# W 'burbs of Chicago:Where are the gamers?



## vonmolkew (Jul 20, 2006)

Just wondering if anyone is looking for a new player (maybe two)
I posted over a month ago and no one answered  

I'm in my 40's, non-smoker,  been playing for almost 25 years.  Looking to play in the Naperville/Batavia/Geneva/Warrenville/Wheaton area, possibly further away (I live in Batavia)

preferably 3.0/3.5 D&D
Have a friend in Arlington Hts that might play also.  Same stats as me (40's, etc)

Looking for a group that plays during the week (M-Th) from 6ish to 10ish.


----------



## Pbartender (Jul 21, 2006)

vonmolkew said:
			
		

> Just wondering if anyone is looking for a new player (maybe two)
> I posted over a month ago and no one answered
> 
> I'm in my 40's, non-smoker,  been playing for almost 25 years.  Looking to play in the Naperville/Batavia/Geneva/Warrenville/Wheaton area, possibly further away (I live in Batavia)
> ...




Sorry... Must have missed the last post.

I live in Batavia, where our group meets.  We meet weekly on Sunday evenings from about 5:30 until about 9:30 (sorry, for our group week-night games are out of the question).  We normally play two different games on alternating weeks...  Currently, one game is a high-powered gestalt D&D game, and the other is a Spycraft 2.0 game in the Star Wars universe.

Soon, meaning sometime early this fall, both those campaigns will come to an end, and two new campaigns will begin...  A fairly standard D&D 3.5 game usin gthe Red Hand of Doom module, and an Iron Heroes game run in a home-brewed alternate earth setting.  At that time, we'll likely be losing a player or two do to work scheduling and such.  

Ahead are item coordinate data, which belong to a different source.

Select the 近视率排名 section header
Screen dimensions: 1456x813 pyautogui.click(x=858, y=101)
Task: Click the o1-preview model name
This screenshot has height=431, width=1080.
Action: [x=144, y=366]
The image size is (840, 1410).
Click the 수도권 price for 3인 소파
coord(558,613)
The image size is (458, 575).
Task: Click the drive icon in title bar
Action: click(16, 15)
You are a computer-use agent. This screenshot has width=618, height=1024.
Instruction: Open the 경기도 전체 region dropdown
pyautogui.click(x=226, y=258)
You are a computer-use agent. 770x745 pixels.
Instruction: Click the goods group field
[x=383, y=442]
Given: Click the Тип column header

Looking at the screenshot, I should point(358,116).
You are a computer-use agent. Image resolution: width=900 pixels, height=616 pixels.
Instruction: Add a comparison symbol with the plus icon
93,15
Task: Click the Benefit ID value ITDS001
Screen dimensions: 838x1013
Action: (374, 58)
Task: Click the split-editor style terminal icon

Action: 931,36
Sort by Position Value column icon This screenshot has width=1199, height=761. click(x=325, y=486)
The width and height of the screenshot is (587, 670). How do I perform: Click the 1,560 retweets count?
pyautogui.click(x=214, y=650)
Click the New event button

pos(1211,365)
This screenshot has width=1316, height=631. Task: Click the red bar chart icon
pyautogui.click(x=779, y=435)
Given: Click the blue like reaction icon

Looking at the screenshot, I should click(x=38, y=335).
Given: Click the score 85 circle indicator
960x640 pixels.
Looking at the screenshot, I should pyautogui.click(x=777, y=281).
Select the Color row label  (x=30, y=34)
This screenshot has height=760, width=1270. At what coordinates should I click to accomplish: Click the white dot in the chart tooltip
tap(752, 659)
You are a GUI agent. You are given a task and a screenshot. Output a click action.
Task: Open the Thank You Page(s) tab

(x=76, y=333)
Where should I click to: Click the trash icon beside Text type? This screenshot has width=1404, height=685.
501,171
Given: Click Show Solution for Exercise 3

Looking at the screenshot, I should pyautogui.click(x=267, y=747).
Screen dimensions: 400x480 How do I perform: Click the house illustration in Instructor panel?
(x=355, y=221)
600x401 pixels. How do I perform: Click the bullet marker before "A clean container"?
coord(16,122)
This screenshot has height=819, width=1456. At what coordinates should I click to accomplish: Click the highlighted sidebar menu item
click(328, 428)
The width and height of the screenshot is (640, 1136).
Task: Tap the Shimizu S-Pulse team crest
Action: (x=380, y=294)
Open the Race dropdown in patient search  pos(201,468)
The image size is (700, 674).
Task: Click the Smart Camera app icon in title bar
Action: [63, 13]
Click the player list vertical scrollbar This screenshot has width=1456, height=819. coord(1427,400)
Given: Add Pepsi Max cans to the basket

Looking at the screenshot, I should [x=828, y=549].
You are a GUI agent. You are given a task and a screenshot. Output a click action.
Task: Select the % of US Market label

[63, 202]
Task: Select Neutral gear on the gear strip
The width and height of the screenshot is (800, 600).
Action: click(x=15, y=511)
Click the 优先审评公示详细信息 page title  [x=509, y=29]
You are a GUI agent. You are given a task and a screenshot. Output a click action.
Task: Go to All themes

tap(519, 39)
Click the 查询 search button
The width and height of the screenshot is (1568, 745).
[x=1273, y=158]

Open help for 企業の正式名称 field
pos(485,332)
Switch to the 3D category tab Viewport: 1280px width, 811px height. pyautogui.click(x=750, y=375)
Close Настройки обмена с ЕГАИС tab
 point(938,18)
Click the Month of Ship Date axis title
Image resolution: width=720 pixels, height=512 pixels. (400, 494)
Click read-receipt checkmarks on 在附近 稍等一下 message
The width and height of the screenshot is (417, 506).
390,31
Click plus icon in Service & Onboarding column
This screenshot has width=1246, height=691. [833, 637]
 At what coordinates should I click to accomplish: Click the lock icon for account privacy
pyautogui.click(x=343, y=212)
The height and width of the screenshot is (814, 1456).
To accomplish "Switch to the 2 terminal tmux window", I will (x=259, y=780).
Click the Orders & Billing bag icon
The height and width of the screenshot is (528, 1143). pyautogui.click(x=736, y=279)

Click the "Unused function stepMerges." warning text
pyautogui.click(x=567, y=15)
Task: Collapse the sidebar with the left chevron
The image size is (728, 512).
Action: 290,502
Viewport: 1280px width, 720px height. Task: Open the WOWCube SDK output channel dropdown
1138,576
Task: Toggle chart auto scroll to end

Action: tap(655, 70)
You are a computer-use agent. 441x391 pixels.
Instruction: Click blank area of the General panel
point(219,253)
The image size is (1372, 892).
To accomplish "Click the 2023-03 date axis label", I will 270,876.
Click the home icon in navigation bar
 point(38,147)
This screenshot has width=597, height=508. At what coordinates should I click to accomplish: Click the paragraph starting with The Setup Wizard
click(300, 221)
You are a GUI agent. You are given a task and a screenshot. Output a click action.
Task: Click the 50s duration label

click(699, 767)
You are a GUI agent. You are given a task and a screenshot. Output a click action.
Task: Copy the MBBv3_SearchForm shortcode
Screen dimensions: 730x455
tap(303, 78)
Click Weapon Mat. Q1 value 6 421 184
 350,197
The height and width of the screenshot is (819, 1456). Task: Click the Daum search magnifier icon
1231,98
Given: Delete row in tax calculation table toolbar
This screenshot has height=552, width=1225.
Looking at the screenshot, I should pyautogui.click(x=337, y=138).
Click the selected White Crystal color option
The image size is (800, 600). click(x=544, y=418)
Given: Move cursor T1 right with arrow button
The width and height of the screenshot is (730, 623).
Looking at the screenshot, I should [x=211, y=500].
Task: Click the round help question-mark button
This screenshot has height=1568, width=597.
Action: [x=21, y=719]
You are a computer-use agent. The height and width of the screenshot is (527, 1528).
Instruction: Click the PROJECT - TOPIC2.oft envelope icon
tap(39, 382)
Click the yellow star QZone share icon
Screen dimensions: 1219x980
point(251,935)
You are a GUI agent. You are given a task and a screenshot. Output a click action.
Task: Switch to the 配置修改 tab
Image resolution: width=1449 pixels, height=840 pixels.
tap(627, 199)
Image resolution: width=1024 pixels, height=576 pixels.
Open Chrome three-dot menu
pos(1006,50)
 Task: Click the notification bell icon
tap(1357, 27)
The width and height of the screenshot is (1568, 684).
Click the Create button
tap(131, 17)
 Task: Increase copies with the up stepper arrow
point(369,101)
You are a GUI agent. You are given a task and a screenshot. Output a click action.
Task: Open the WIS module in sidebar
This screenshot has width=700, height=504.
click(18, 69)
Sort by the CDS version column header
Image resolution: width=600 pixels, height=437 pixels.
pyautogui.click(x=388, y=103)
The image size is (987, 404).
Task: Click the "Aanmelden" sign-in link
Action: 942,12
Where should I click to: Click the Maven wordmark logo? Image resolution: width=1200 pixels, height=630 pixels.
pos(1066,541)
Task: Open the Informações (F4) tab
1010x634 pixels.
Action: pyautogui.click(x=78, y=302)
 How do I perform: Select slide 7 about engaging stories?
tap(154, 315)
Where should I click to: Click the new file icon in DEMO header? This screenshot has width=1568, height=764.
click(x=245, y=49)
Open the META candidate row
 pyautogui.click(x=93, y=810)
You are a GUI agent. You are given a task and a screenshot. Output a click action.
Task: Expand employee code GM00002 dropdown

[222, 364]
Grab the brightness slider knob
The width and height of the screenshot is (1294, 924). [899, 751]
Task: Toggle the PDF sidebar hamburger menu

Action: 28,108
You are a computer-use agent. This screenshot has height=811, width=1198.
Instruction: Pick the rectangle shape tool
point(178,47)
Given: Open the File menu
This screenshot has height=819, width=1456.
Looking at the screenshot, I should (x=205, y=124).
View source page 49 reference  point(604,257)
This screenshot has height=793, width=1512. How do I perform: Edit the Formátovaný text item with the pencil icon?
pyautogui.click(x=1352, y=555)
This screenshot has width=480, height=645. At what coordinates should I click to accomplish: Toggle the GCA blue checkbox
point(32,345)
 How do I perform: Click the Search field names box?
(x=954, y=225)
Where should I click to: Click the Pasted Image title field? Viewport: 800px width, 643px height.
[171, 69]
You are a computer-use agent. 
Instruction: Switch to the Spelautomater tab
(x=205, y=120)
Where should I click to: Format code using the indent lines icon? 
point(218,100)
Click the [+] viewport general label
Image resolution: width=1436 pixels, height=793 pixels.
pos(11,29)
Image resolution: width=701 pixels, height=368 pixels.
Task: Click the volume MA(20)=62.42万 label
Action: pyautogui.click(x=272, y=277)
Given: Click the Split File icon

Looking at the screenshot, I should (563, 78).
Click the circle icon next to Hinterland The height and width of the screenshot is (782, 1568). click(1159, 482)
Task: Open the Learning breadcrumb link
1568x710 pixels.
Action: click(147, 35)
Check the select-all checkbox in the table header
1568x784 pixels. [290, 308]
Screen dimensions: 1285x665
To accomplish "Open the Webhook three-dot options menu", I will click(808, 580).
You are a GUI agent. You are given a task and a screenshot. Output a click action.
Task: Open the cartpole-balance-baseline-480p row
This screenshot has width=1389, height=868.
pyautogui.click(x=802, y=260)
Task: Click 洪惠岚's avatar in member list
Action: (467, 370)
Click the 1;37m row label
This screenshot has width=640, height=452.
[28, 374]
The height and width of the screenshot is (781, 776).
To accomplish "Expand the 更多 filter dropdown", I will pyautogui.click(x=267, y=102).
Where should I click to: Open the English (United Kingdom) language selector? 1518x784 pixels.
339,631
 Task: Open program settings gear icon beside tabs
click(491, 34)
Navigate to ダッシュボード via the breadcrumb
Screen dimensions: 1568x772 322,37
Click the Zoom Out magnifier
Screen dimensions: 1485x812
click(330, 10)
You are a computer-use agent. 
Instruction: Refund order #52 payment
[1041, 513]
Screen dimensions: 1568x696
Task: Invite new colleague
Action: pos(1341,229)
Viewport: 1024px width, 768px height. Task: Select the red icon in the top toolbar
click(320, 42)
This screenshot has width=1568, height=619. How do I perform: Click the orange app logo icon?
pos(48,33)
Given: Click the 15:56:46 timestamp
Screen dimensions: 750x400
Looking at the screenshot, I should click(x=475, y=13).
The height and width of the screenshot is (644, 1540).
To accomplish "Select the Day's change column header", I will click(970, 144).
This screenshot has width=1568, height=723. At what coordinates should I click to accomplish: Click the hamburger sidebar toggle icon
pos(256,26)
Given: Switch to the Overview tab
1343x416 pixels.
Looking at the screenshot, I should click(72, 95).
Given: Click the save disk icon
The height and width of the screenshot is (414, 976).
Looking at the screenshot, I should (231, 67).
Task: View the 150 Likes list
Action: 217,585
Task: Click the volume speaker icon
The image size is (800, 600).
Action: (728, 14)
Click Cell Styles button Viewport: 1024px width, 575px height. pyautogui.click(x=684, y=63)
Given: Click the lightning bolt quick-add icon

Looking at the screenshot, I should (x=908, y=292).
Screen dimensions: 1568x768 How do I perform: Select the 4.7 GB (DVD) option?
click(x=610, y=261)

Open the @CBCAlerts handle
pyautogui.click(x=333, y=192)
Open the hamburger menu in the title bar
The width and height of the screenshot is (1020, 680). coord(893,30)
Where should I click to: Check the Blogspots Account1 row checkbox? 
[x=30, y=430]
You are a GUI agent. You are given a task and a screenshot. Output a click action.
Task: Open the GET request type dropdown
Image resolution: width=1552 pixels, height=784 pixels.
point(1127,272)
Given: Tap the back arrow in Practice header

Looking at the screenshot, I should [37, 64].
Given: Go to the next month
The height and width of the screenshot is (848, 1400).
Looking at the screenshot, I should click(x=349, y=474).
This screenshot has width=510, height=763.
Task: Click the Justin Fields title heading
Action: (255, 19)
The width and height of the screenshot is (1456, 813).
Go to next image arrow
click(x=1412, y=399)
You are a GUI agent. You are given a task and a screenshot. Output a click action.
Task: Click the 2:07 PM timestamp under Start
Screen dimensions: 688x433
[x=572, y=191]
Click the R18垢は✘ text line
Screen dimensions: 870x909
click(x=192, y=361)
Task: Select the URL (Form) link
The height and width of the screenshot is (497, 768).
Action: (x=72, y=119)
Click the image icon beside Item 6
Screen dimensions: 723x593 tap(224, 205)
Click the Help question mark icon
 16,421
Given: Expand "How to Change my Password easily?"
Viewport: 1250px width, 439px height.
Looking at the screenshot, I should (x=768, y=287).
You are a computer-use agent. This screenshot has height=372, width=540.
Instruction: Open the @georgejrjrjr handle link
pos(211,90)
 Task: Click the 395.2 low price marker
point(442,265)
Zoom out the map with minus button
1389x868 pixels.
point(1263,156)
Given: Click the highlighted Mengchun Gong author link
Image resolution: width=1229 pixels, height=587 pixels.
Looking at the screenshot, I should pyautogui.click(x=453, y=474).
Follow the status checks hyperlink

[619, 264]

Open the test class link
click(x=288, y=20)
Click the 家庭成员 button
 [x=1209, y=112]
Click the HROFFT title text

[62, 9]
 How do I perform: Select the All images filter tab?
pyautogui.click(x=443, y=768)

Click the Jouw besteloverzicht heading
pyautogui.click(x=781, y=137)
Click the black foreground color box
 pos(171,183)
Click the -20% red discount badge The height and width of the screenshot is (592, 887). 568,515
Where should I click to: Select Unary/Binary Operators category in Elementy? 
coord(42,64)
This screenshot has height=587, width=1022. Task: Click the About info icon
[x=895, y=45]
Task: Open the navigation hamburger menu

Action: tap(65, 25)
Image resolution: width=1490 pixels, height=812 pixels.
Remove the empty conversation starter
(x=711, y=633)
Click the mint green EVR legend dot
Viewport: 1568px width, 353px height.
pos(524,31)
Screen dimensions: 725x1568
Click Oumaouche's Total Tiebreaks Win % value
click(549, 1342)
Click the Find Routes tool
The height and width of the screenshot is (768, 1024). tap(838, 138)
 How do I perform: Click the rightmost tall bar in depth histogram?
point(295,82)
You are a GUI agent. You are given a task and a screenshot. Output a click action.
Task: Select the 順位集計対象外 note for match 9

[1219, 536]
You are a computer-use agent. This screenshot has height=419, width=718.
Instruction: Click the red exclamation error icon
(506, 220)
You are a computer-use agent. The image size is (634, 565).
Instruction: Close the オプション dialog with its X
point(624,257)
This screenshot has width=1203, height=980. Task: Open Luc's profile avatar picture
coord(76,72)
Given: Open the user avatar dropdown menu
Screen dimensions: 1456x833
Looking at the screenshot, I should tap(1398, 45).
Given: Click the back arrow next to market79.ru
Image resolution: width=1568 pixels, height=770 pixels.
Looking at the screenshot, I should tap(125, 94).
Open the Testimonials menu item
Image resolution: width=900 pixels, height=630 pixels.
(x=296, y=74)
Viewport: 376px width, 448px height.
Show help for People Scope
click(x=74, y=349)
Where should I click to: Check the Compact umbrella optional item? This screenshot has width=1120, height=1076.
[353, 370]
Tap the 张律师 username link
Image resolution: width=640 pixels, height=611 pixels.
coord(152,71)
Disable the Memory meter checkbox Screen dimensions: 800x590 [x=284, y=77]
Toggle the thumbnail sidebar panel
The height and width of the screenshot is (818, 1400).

If any of this sounds interesting to you, send an email to MWDomeier(at)gmail(dot)com, and I'll run it by the other players this weekend.


----------



## Mark (Jul 23, 2006)

Got a game that runs mostly on every other Sunday, at 1pm, going through the WotC Red Hand of Doom (lvls 6 - 11 ish) mega adventure (about two thirds through at present) that could use a player or two, possibly.  We play at Games Plus in Mount Prospect.  We game tomorrow (July 23rd) but won't be meeting again until August 20th due to scheduling conflicts and Gencon.  We'll likely play right up to and slightly into the holidays with this particular campaign.  If you can stop on by and meet the group and myself, we can discuss things from there.  I also will be starting up a second campaign after Gencon up at the same location on some weeknight (have to check the possibilities with the store), so either way feel free to drop me a line.  Obviously, with the former campaign you will need to avoid any Red Hand of Doom material online or otherwise.  The latter campaign will be d20/D&D3.5E primarily but will also be of my own design.


----------